The piers for the side spans each consisted of a pair of cylinders, each 6 ft in diameter of cast and wrought iron. All the piers were filled with brickwork and concrete and braced together with iron rivets. The piers of the side span had adjusting screws for equalising the heights of swing and fixed spans. The roadway of side spans was 17 ft wide, and over swing spans was 15 ft to allow for wrought-iron cantilevers to be accommodated.

The contractors for the ironwork were PN Russell & Co, and the sinking and fixing of the piers was by the Government of New South Wales under KA Franklin. PN Russell & Co won the tender for the iron bridgework in January 1870 and the cylinders for the piers were cast at their works in Sydney during 1870. There was a separate contract for the approaches, which was the last piece of work to be finished. Construction began around September 1871 and all work was completed in 1873.

The bridge was officially opened by the Premier of New South Wales, Henry Parkes, on 29 August 1874, when he named the new bridge the Hay Bridge. A toll was payable for using the bridge up to 1890. The bridge had a permanent caretaker whose job was to keep up the opening mechanism and open the bridge when needed to allow river traffic to pass.

Even before the bridge opened, two riverboats had minor collisions with it. In 1906, the river steamer William Davies was involved in an accident while passing the bridge. There were also a number of serious traffic accidents on the bridge and its approaches.
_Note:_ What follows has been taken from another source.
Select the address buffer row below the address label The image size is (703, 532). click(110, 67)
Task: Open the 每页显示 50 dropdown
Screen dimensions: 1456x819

Some of these were put down to the poor condition of the bridge roadway, which was very narrow for motor traffic.

In 1931, the opening mechanism of the old bridge had broken and the steamboat PS Pevensey had to pull the span open and then pull it closed again. By the 1930s river traffic on the Murrumbidgee was in decline. The last occasions when the bridge was opened were, in August 1936, for Ulonga and, in early 1937 for Adeline, carrying a load of timber. The swing span was locked in 1937.

The Hay Bridge was demolished in 1973 and replaced with a modern concrete bridge. The turntable of the old bridge was relocated to the Lions Park in Hay.